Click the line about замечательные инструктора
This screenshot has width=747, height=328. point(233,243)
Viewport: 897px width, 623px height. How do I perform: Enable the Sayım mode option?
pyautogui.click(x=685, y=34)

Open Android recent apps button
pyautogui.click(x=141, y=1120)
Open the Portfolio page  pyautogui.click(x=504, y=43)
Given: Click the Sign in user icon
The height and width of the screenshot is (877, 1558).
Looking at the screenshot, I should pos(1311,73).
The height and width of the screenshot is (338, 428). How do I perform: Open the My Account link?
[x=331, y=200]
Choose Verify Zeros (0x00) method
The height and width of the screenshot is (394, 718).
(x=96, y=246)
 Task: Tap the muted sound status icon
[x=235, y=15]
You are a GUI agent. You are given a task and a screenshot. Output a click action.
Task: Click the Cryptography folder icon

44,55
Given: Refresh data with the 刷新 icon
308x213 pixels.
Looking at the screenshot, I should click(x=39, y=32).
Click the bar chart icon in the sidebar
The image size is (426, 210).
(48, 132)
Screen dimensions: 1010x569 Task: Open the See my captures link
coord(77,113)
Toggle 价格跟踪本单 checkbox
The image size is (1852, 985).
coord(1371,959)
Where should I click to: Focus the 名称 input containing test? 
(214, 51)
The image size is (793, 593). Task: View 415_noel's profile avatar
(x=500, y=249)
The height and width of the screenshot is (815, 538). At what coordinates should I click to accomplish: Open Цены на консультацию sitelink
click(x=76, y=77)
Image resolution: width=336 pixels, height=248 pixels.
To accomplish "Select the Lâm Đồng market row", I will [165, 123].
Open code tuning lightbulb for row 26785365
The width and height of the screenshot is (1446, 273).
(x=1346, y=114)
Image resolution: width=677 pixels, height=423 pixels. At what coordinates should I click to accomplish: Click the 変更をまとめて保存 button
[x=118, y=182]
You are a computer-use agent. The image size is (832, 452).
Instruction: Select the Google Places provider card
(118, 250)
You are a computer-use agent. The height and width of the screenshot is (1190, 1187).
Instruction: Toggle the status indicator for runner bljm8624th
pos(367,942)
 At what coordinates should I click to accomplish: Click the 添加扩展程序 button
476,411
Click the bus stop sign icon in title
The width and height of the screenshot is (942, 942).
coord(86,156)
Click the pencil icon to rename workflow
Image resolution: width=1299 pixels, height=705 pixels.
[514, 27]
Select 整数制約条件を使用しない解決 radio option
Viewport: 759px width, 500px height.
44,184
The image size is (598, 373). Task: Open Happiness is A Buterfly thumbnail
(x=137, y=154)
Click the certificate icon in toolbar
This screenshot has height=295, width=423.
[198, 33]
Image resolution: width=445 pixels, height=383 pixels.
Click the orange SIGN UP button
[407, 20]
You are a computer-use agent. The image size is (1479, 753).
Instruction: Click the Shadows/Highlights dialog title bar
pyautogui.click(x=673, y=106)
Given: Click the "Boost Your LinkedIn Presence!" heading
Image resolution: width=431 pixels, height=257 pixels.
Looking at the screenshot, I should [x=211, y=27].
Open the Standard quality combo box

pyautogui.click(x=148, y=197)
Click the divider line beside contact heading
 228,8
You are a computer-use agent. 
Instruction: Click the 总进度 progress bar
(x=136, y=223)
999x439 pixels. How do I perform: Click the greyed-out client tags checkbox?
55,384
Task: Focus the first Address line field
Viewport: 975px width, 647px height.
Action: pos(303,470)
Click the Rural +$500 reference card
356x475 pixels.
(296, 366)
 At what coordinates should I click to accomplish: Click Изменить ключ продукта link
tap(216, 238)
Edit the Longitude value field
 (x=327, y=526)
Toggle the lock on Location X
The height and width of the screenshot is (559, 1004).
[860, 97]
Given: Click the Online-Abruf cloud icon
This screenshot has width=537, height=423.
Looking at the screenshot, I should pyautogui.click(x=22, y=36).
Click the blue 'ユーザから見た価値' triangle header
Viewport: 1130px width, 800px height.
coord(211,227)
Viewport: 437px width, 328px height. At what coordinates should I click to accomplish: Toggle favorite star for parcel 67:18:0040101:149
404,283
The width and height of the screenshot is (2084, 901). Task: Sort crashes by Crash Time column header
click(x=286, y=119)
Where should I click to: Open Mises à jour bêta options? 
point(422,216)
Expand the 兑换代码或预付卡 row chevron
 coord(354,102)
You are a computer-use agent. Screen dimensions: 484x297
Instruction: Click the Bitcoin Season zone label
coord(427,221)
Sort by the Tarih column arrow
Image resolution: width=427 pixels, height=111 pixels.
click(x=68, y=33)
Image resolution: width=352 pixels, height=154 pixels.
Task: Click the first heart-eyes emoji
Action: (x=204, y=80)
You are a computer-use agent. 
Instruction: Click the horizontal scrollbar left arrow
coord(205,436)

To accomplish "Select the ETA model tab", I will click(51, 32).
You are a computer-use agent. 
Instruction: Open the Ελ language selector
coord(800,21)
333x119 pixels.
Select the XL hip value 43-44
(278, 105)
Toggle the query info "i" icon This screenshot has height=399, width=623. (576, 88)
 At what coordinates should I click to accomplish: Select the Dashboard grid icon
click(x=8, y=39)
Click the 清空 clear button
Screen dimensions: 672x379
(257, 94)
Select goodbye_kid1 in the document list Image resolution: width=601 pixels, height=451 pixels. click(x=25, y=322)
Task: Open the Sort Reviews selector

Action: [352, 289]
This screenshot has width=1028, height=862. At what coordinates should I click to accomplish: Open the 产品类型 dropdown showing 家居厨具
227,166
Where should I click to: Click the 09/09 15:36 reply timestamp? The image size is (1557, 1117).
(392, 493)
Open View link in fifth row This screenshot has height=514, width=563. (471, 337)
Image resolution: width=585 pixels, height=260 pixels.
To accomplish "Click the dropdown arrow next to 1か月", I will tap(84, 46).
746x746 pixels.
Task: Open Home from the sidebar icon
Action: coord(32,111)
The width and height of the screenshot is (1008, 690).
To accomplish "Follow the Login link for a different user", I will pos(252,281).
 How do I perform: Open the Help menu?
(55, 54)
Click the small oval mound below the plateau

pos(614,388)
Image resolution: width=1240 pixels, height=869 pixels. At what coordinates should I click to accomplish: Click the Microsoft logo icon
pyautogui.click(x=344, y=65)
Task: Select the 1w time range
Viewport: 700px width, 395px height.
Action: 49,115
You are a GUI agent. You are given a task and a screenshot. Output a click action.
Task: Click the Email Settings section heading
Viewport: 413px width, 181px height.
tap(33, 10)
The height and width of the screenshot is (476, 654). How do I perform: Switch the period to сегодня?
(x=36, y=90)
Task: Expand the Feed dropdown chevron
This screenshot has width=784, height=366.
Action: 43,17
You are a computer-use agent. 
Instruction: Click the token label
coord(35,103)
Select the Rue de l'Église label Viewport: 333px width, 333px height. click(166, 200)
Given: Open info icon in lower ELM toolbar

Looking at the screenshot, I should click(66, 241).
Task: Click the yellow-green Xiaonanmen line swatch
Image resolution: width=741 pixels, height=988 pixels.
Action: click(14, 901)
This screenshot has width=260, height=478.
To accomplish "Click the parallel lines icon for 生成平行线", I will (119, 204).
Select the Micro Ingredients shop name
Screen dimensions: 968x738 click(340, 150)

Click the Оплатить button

__________________________________________________

◆ **The problem**: Would you please reproduce the entries above word for word?

◆ **Your solution**:
Click the line about замечательные инструктора
This screenshot has width=747, height=328. point(233,243)
Viewport: 897px width, 623px height. How do I perform: Enable the Sayım mode option?
pyautogui.click(x=685, y=34)

Open Android recent apps button
pyautogui.click(x=141, y=1120)
Open the Portfolio page  pyautogui.click(x=504, y=43)
Given: Click the Sign in user icon
The height and width of the screenshot is (877, 1558).
Looking at the screenshot, I should pos(1311,73).
The height and width of the screenshot is (338, 428). How do I perform: Open the My Account link?
[x=331, y=200]
Choose Verify Zeros (0x00) method
The height and width of the screenshot is (394, 718).
(x=96, y=246)
 Task: Tap the muted sound status icon
[x=235, y=15]
You are a GUI agent. You are given a task and a screenshot. Output a click action.
Task: Click the Cryptography folder icon

44,55
Given: Refresh data with the 刷新 icon
308x213 pixels.
Looking at the screenshot, I should click(x=39, y=32).
Click the bar chart icon in the sidebar
The image size is (426, 210).
(48, 132)
Screen dimensions: 1010x569 Task: Open the See my captures link
coord(77,113)
Toggle 价格跟踪本单 checkbox
The image size is (1852, 985).
coord(1371,959)
Where should I click to: Focus the 名称 input containing test? 
(214, 51)
The image size is (793, 593). Task: View 415_noel's profile avatar
(x=500, y=249)
The height and width of the screenshot is (815, 538). At what coordinates should I click to accomplish: Open Цены на консультацию sitelink
click(x=76, y=77)
Image resolution: width=336 pixels, height=248 pixels.
To accomplish "Select the Lâm Đồng market row", I will [165, 123].
Open code tuning lightbulb for row 26785365
The width and height of the screenshot is (1446, 273).
(x=1346, y=114)
Image resolution: width=677 pixels, height=423 pixels. At what coordinates should I click to accomplish: Click the 変更をまとめて保存 button
[x=118, y=182]
You are a computer-use agent. The image size is (832, 452).
Instruction: Select the Google Places provider card
(118, 250)
You are a computer-use agent. The height and width of the screenshot is (1190, 1187).
Instruction: Toggle the status indicator for runner bljm8624th
pos(367,942)
 At what coordinates should I click to accomplish: Click the 添加扩展程序 button
476,411
Click the bus stop sign icon in title
The width and height of the screenshot is (942, 942).
coord(86,156)
Click the pencil icon to rename workflow
Image resolution: width=1299 pixels, height=705 pixels.
[514, 27]
Select 整数制約条件を使用しない解決 radio option
Viewport: 759px width, 500px height.
44,184
The image size is (598, 373). Task: Open Happiness is A Buterfly thumbnail
(x=137, y=154)
Click the certificate icon in toolbar
This screenshot has height=295, width=423.
[198, 33]
Image resolution: width=445 pixels, height=383 pixels.
Click the orange SIGN UP button
[407, 20]
You are a computer-use agent. The image size is (1479, 753).
Instruction: Click the Shadows/Highlights dialog title bar
pyautogui.click(x=673, y=106)
Given: Click the "Boost Your LinkedIn Presence!" heading
Image resolution: width=431 pixels, height=257 pixels.
Looking at the screenshot, I should [x=211, y=27].
Open the Standard quality combo box

pyautogui.click(x=148, y=197)
Click the divider line beside contact heading
 228,8
You are a computer-use agent. 
Instruction: Click the 总进度 progress bar
(x=136, y=223)
999x439 pixels. How do I perform: Click the greyed-out client tags checkbox?
55,384
Task: Focus the first Address line field
Viewport: 975px width, 647px height.
Action: pos(303,470)
Click the Rural +$500 reference card
356x475 pixels.
(296, 366)
 At what coordinates should I click to accomplish: Click Изменить ключ продукта link
tap(216, 238)
Edit the Longitude value field
 (x=327, y=526)
Toggle the lock on Location X
The height and width of the screenshot is (559, 1004).
[860, 97]
Given: Click the Online-Abruf cloud icon
This screenshot has width=537, height=423.
Looking at the screenshot, I should pyautogui.click(x=22, y=36).
Click the blue 'ユーザから見た価値' triangle header
Viewport: 1130px width, 800px height.
coord(211,227)
Viewport: 437px width, 328px height. At what coordinates should I click to accomplish: Toggle favorite star for parcel 67:18:0040101:149
404,283
The width and height of the screenshot is (2084, 901). Task: Sort crashes by Crash Time column header
click(x=286, y=119)
Where should I click to: Open Mises à jour bêta options? 
point(422,216)
Expand the 兑换代码或预付卡 row chevron
 coord(354,102)
You are a computer-use agent. Screen dimensions: 484x297
Instruction: Click the Bitcoin Season zone label
coord(427,221)
Sort by the Tarih column arrow
Image resolution: width=427 pixels, height=111 pixels.
click(x=68, y=33)
Image resolution: width=352 pixels, height=154 pixels.
Task: Click the first heart-eyes emoji
Action: (x=204, y=80)
You are a computer-use agent. 
Instruction: Click the horizontal scrollbar left arrow
coord(205,436)

To accomplish "Select the ETA model tab", I will click(51, 32).
You are a computer-use agent. 
Instruction: Open the Ελ language selector
coord(800,21)
333x119 pixels.
Select the XL hip value 43-44
(278, 105)
Toggle the query info "i" icon This screenshot has height=399, width=623. (576, 88)
 At what coordinates should I click to accomplish: Select the Dashboard grid icon
click(x=8, y=39)
Click the 清空 clear button
Screen dimensions: 672x379
(257, 94)
Select goodbye_kid1 in the document list Image resolution: width=601 pixels, height=451 pixels. click(x=25, y=322)
Task: Open the Sort Reviews selector

Action: [352, 289]
This screenshot has width=1028, height=862. At what coordinates should I click to accomplish: Open the 产品类型 dropdown showing 家居厨具
227,166
Where should I click to: Click the 09/09 15:36 reply timestamp? The image size is (1557, 1117).
(392, 493)
Open View link in fifth row This screenshot has height=514, width=563. (471, 337)
Image resolution: width=585 pixels, height=260 pixels.
To accomplish "Click the dropdown arrow next to 1か月", I will tap(84, 46).
746x746 pixels.
Task: Open Home from the sidebar icon
Action: coord(32,111)
The width and height of the screenshot is (1008, 690).
To accomplish "Follow the Login link for a different user", I will pos(252,281).
 How do I perform: Open the Help menu?
(55, 54)
Click the small oval mound below the plateau

pos(614,388)
Image resolution: width=1240 pixels, height=869 pixels. At what coordinates should I click to accomplish: Click the Microsoft logo icon
pyautogui.click(x=344, y=65)
Task: Select the 1w time range
Viewport: 700px width, 395px height.
Action: 49,115
You are a GUI agent. You are given a task and a screenshot. Output a click action.
Task: Click the Email Settings section heading
Viewport: 413px width, 181px height.
tap(33, 10)
The height and width of the screenshot is (476, 654). How do I perform: Switch the period to сегодня?
(x=36, y=90)
Task: Expand the Feed dropdown chevron
This screenshot has width=784, height=366.
Action: 43,17
You are a computer-use agent. 
Instruction: Click the token label
coord(35,103)
Select the Rue de l'Église label Viewport: 333px width, 333px height. click(166, 200)
Given: Open info icon in lower ELM toolbar

Looking at the screenshot, I should click(66, 241).
Task: Click the yellow-green Xiaonanmen line swatch
Image resolution: width=741 pixels, height=988 pixels.
Action: click(14, 901)
This screenshot has width=260, height=478.
To accomplish "Click the parallel lines icon for 生成平行线", I will (119, 204).
Select the Micro Ingredients shop name
Screen dimensions: 968x738 click(340, 150)

Click the Оплатить button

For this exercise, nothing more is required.